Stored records

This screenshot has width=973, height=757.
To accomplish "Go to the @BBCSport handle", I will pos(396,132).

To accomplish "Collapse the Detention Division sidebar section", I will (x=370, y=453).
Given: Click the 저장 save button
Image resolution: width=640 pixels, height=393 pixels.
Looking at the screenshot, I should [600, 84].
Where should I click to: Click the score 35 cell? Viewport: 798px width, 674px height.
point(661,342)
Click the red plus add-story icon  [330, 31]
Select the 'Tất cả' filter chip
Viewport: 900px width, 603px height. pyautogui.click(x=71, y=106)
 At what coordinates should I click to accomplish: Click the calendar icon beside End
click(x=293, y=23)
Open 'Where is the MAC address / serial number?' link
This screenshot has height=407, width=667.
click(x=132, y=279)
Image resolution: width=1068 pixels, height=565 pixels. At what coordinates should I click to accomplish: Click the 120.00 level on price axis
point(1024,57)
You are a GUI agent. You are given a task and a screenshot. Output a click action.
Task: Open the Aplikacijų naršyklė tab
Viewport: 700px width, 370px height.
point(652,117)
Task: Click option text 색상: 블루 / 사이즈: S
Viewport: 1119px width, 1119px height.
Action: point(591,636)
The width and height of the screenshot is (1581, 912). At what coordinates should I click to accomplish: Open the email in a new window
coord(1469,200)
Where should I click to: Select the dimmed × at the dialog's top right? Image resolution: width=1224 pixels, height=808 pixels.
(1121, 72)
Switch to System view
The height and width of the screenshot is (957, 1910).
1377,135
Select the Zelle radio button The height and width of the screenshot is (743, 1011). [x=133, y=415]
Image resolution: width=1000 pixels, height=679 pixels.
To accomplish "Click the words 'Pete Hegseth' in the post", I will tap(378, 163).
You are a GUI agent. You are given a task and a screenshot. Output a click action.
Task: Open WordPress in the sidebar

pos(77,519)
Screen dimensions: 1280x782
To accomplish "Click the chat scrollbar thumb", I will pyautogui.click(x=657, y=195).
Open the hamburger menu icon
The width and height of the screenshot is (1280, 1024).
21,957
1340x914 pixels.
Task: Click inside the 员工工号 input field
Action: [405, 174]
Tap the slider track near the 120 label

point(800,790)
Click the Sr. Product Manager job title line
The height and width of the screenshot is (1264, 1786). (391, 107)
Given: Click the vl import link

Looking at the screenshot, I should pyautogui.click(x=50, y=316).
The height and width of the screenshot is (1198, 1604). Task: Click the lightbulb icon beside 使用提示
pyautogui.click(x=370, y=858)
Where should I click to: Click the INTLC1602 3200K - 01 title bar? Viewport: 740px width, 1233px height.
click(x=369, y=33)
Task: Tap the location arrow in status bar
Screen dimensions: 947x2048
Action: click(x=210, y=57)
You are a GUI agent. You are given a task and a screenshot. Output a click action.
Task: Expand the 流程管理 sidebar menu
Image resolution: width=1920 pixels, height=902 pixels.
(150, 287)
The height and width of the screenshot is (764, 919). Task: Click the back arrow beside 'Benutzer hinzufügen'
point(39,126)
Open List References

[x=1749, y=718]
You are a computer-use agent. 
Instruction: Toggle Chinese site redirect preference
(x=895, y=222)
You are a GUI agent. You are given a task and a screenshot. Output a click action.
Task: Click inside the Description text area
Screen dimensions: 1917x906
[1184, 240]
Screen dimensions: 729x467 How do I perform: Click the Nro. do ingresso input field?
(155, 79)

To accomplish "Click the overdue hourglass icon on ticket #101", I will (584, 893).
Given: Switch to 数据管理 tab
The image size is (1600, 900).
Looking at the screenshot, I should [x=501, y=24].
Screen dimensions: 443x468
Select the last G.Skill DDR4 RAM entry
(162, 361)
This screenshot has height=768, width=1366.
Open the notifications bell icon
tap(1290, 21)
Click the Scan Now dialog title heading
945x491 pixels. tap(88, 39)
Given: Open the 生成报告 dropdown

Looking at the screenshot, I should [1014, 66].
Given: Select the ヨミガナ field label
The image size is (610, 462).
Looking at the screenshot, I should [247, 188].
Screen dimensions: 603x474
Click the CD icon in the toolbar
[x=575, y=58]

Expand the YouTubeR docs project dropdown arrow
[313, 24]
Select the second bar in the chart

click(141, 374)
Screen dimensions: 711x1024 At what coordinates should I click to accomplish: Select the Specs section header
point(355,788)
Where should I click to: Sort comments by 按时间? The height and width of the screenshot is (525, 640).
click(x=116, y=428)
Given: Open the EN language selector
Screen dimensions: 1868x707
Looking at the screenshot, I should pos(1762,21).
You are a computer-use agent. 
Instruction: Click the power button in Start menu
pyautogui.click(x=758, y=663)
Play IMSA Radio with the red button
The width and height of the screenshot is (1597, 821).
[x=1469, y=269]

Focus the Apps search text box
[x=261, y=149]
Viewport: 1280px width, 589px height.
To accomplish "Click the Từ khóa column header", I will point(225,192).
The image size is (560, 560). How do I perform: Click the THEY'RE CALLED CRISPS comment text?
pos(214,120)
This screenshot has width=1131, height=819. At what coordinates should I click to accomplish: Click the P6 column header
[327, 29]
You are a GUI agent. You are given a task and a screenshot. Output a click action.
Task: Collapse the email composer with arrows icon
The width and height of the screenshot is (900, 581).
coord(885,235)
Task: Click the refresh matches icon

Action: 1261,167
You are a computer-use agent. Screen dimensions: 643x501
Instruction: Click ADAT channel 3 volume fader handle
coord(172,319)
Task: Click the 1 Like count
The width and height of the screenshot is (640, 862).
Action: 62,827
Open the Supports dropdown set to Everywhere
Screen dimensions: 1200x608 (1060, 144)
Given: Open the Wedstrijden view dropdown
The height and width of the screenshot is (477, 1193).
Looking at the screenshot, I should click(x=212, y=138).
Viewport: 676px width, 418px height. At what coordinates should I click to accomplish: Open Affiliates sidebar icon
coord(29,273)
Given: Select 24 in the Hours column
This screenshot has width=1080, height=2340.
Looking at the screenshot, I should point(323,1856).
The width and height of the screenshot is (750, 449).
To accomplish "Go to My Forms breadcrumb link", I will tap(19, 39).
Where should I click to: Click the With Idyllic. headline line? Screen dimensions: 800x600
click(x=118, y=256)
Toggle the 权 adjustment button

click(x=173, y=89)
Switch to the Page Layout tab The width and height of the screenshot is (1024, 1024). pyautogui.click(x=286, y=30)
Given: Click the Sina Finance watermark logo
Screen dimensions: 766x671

■ WHAT IS NEEDED
Wherever a line of the entries holds the string "Collapse", copy that line.

■ RESPONSE TO THE EXERCISE
To accomplish "Collapse the Detention Division sidebar section", I will (x=370, y=453).
Task: Collapse the email composer with arrows icon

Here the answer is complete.